Did anyone else do the baked bananas in foil in the embers of the fire? You made a slit in the skin and slipped in a load of chocolate buttons, which all melted through the hot banana?

Jaysis I still live here and am getting homesick!

GypsyFloss · 25/02/2014 17:11

I saw a dad giving his kid a lift on the crossbar of his bike the other day and it reminded me of giving " backers and crossers" and how it was an acceptable way to travel in the pre cycle helmet era.

Likewise me and a mate used to cycle out to Dublin airport to watch the planes, a round trip of about 12 miles and as long as were back for dinner, timed by the angelus, nobody batted an eyelid.

zaphod · 25/02/2014 17:13

The use of euphemisms, like WW2 being called 'the Emergency', the 'Northern Ireland thing..'.the Troubles', an enormous hurricane in the 19th century, was called 'the Big Wind'. There are more but that's all I can think of now.

When you get the hang of something 'Now your suckin' diesel'

squoosh · 25/02/2014 17:14

OnTheBottom I love Avondale, we used to go there all the time for a picnic and a bit of a walk.

ElenorRigby · 25/02/2014 17:29

When your Dad says your newborn is
"Fat like budder" Grin

When you know what
"There'll be two moons in the sky and one in the dunkel" means.

ElenorRigby · 25/02/2014 17:34

Of course Grin

dustarr73 · 25/02/2014 17:34

Such a great thread brings it all back.And i still live here as well.

Maverick66 · 25/02/2014 19:02

"Keep her lit "!

lamandler · 25/02/2014 20:07

Twink, Wanderley Wagon, Bosco "ta se uafasach", Biddy & Miley (and dirty Dick), Mike Murphy, Gaybo, Dicky Rock and housewife's fave Joe Dolan (RIP)

TV was truly shite til we got Channel 4

Floggingmolly · 25/02/2014 20:18

Joe Dolan is dead Shock
Last time we were back we went to the Dublin Museum on Stephens Green, and there was a tiny model of the Wanderley wagon in one of the rooms, just sitting there on the mantelpiece if I'd had bigger pockets... Grin

JanineStHubbins · 25/02/2014 20:24

Didn't someone put Joe Dolan's hip on Ebay a few years ago?

BallyGoBackwards · 25/02/2014 20:33

When the snow was thick on the ground and there was talk of a snow day, my Mam didnt ring the school or use her own judgement...Oh No...she would say "Wait till 9 oclock and we will see what Gay says"

Lots of things happened or didnt happen in our house depending on Gay Byrne's say so!!!

Floggingmolly · 25/02/2014 20:44

Gaybo the oracle! Grin

GypsyFloss · 25/02/2014 21:04

I got to go in the real Wanderley Wagon at RTE . It was disappointingly small inside , which obviously makes sense now but then as I child I couldn't work out how they all fitted inside .

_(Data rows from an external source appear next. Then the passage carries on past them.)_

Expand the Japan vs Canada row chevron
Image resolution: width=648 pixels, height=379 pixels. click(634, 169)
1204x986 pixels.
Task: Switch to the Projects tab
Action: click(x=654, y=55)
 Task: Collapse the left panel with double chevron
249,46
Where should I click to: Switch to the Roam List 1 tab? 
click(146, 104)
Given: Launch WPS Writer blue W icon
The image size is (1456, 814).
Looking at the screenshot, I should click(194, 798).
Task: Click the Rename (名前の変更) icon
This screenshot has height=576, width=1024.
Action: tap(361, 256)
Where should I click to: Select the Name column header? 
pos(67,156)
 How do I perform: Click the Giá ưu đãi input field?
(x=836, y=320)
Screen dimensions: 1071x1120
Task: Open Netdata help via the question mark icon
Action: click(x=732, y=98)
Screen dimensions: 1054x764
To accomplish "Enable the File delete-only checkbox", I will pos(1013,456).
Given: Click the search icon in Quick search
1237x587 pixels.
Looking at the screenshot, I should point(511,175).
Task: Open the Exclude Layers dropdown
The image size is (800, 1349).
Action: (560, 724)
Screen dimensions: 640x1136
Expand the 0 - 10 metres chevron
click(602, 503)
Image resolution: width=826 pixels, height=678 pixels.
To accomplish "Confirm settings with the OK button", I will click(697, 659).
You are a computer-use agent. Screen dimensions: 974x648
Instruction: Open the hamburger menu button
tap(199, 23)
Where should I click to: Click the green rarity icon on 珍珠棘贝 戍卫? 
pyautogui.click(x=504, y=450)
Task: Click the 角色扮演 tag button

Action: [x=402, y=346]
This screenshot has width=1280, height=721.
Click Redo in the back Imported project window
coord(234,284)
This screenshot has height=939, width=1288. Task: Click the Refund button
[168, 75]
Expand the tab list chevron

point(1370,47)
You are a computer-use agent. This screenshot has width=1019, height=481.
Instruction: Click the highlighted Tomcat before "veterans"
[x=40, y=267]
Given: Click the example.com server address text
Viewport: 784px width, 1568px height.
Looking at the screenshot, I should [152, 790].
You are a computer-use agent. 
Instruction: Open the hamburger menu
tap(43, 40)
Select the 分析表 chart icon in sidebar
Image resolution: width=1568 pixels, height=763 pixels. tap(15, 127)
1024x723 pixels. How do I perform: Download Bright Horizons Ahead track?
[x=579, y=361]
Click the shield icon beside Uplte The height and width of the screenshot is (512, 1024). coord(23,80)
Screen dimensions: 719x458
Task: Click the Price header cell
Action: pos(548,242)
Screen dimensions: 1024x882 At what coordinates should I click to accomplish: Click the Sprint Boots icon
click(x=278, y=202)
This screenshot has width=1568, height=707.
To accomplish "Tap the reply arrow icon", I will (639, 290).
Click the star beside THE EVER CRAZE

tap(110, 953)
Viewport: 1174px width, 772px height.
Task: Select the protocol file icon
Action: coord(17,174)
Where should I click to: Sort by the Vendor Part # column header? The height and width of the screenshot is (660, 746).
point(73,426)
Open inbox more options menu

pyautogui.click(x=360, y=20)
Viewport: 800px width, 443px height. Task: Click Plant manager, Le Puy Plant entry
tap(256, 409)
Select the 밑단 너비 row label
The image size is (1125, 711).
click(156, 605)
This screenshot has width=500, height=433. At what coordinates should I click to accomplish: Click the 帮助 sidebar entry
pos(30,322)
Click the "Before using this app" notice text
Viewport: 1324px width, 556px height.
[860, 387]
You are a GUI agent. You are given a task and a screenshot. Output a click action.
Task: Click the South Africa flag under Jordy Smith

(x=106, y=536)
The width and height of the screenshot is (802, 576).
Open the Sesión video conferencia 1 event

Ishouldbedoingsomethingelse · 25/02/2014 21:28

My Mum still won't hear a word against Gay. "you don't understand she says, he pushed back a lot of boundaries".

Well, compared to Boc and Tubs he probably was god-like.

pandarific · 25/02/2014 22:01

No one in England believes me about the time at the age of 11 that we were taken on a school tour to.... (drumroll) a cheese factory. In the midlands. Which we drove two hours to get to. In a heatwave. It stank, it was SO boring, and we all had to wear plastic head to toe including hair showercap things.